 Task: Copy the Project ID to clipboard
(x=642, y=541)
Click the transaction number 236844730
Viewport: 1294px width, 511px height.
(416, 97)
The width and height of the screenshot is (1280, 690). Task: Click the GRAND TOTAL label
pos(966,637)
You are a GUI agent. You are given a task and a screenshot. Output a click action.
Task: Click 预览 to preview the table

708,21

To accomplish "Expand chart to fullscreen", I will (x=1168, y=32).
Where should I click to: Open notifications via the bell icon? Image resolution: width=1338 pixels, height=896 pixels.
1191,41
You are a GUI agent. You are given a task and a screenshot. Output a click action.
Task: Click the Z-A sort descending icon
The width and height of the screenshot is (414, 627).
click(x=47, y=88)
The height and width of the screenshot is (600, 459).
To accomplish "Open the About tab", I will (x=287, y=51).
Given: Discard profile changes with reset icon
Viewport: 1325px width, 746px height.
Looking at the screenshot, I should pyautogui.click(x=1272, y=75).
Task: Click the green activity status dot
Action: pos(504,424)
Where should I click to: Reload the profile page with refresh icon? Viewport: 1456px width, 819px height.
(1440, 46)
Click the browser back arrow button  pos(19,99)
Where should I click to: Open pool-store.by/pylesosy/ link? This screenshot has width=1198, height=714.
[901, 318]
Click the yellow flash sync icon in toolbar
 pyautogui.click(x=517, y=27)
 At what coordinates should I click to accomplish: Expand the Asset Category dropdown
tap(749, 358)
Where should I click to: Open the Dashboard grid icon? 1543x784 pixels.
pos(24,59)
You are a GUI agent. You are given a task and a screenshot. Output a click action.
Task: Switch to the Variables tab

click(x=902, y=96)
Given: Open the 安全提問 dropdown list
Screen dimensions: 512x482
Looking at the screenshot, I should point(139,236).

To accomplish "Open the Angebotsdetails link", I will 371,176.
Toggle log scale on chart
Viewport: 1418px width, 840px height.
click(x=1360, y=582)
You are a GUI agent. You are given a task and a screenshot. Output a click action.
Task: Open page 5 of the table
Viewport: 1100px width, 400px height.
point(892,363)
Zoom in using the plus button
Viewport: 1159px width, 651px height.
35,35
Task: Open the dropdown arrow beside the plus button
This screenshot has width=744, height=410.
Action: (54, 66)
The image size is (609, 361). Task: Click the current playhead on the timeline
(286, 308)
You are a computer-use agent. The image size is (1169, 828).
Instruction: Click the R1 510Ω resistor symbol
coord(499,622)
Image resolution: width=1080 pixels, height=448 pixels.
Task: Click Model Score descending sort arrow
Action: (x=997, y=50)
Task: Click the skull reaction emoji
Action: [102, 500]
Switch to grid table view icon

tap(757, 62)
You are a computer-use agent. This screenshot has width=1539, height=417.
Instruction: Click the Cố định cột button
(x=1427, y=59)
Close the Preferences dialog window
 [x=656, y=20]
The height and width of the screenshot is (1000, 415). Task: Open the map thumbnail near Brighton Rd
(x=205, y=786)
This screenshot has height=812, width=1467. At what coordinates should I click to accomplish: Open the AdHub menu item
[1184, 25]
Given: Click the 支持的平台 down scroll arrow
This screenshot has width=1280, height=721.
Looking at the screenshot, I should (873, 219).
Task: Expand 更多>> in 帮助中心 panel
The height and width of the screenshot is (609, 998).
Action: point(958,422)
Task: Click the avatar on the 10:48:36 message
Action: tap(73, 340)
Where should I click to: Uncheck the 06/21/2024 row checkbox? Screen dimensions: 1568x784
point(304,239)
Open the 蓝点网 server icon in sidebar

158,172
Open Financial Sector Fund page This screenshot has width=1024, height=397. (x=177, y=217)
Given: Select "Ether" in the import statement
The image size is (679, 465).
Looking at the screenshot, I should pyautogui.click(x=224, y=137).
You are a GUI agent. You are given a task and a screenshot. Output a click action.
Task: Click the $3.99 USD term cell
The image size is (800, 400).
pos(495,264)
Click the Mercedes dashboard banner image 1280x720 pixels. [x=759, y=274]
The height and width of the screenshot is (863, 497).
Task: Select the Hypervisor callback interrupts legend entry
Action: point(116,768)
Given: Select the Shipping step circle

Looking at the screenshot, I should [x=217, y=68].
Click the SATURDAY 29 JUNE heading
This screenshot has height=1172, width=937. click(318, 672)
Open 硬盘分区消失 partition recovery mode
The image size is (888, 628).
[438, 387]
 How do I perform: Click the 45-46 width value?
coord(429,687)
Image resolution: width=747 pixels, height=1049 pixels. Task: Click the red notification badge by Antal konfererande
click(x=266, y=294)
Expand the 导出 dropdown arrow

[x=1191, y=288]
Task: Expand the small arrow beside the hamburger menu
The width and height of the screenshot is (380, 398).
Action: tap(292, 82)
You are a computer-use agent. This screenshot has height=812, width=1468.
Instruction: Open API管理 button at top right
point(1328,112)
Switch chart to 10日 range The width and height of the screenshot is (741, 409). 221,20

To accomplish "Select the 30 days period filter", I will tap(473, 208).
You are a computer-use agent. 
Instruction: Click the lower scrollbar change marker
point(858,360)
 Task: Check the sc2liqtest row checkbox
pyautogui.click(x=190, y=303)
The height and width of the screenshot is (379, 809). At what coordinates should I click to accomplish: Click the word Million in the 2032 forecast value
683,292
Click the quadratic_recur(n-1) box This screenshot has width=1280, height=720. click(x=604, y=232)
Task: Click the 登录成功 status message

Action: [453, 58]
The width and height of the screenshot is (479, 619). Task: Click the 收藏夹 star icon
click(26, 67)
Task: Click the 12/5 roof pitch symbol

## Objective:
Retype every one of the entries above, keeping each character unchanged.

## Worked solution:
 Task: Copy the Project ID to clipboard
(x=642, y=541)
Click the transaction number 236844730
Viewport: 1294px width, 511px height.
(416, 97)
The width and height of the screenshot is (1280, 690). Task: Click the GRAND TOTAL label
pos(966,637)
You are a GUI agent. You are given a task and a screenshot. Output a click action.
Task: Click 预览 to preview the table

708,21

To accomplish "Expand chart to fullscreen", I will (x=1168, y=32).
Where should I click to: Open notifications via the bell icon? Image resolution: width=1338 pixels, height=896 pixels.
1191,41
You are a GUI agent. You are given a task and a screenshot. Output a click action.
Task: Click the Z-A sort descending icon
The width and height of the screenshot is (414, 627).
click(x=47, y=88)
The height and width of the screenshot is (600, 459).
To accomplish "Open the About tab", I will (x=287, y=51).
Given: Discard profile changes with reset icon
Viewport: 1325px width, 746px height.
Looking at the screenshot, I should pyautogui.click(x=1272, y=75).
Task: Click the green activity status dot
Action: pos(504,424)
Where should I click to: Reload the profile page with refresh icon? Viewport: 1456px width, 819px height.
(1440, 46)
Click the browser back arrow button  pos(19,99)
Where should I click to: Open pool-store.by/pylesosy/ link? This screenshot has width=1198, height=714.
[901, 318]
Click the yellow flash sync icon in toolbar
 pyautogui.click(x=517, y=27)
 At what coordinates should I click to accomplish: Expand the Asset Category dropdown
tap(749, 358)
Where should I click to: Open the Dashboard grid icon? 1543x784 pixels.
pos(24,59)
You are a GUI agent. You are given a task and a screenshot. Output a click action.
Task: Switch to the Variables tab

click(x=902, y=96)
Given: Open the 安全提問 dropdown list
Screen dimensions: 512x482
Looking at the screenshot, I should point(139,236).

To accomplish "Open the Angebotsdetails link", I will 371,176.
Toggle log scale on chart
Viewport: 1418px width, 840px height.
click(x=1360, y=582)
You are a GUI agent. You are given a task and a screenshot. Output a click action.
Task: Open page 5 of the table
Viewport: 1100px width, 400px height.
point(892,363)
Zoom in using the plus button
Viewport: 1159px width, 651px height.
35,35
Task: Open the dropdown arrow beside the plus button
This screenshot has width=744, height=410.
Action: (54, 66)
The image size is (609, 361). Task: Click the current playhead on the timeline
(286, 308)
You are a computer-use agent. The image size is (1169, 828).
Instruction: Click the R1 510Ω resistor symbol
coord(499,622)
Image resolution: width=1080 pixels, height=448 pixels.
Task: Click Model Score descending sort arrow
Action: (x=997, y=50)
Task: Click the skull reaction emoji
Action: [102, 500]
Switch to grid table view icon

tap(757, 62)
You are a computer-use agent. This screenshot has width=1539, height=417.
Instruction: Click the Cố định cột button
(x=1427, y=59)
Close the Preferences dialog window
 [x=656, y=20]
The height and width of the screenshot is (1000, 415). Task: Open the map thumbnail near Brighton Rd
(x=205, y=786)
This screenshot has height=812, width=1467. At what coordinates should I click to accomplish: Open the AdHub menu item
[1184, 25]
Given: Click the 支持的平台 down scroll arrow
This screenshot has width=1280, height=721.
Looking at the screenshot, I should (873, 219).
Task: Expand 更多>> in 帮助中心 panel
The height and width of the screenshot is (609, 998).
Action: point(958,422)
Task: Click the avatar on the 10:48:36 message
Action: tap(73, 340)
Where should I click to: Uncheck the 06/21/2024 row checkbox? Screen dimensions: 1568x784
point(304,239)
Open the 蓝点网 server icon in sidebar

158,172
Open Financial Sector Fund page This screenshot has width=1024, height=397. (x=177, y=217)
Given: Select "Ether" in the import statement
The image size is (679, 465).
Looking at the screenshot, I should pyautogui.click(x=224, y=137).
You are a GUI agent. You are given a task and a screenshot. Output a click action.
Task: Click the $3.99 USD term cell
The image size is (800, 400).
pos(495,264)
Click the Mercedes dashboard banner image 1280x720 pixels. [x=759, y=274]
The height and width of the screenshot is (863, 497).
Task: Select the Hypervisor callback interrupts legend entry
Action: point(116,768)
Given: Select the Shipping step circle

Looking at the screenshot, I should [x=217, y=68].
Click the SATURDAY 29 JUNE heading
This screenshot has height=1172, width=937. click(318, 672)
Open 硬盘分区消失 partition recovery mode
The image size is (888, 628).
[438, 387]
 How do I perform: Click the 45-46 width value?
coord(429,687)
Image resolution: width=747 pixels, height=1049 pixels. Task: Click the red notification badge by Antal konfererande
click(x=266, y=294)
Expand the 导出 dropdown arrow

[x=1191, y=288]
Task: Expand the small arrow beside the hamburger menu
The width and height of the screenshot is (380, 398).
Action: tap(292, 82)
You are a computer-use agent. This screenshot has height=812, width=1468.
Instruction: Open API管理 button at top right
point(1328,112)
Switch chart to 10日 range The width and height of the screenshot is (741, 409). 221,20

To accomplish "Select the 30 days period filter", I will tap(473, 208).
You are a computer-use agent. 
Instruction: Click the lower scrollbar change marker
point(858,360)
 Task: Check the sc2liqtest row checkbox
pyautogui.click(x=190, y=303)
The height and width of the screenshot is (379, 809). At what coordinates should I click to accomplish: Click the word Million in the 2032 forecast value
683,292
Click the quadratic_recur(n-1) box This screenshot has width=1280, height=720. click(x=604, y=232)
Task: Click the 登录成功 status message

Action: [453, 58]
The width and height of the screenshot is (479, 619). Task: Click the 收藏夹 star icon
click(26, 67)
Task: Click the 12/5 roof pitch symbol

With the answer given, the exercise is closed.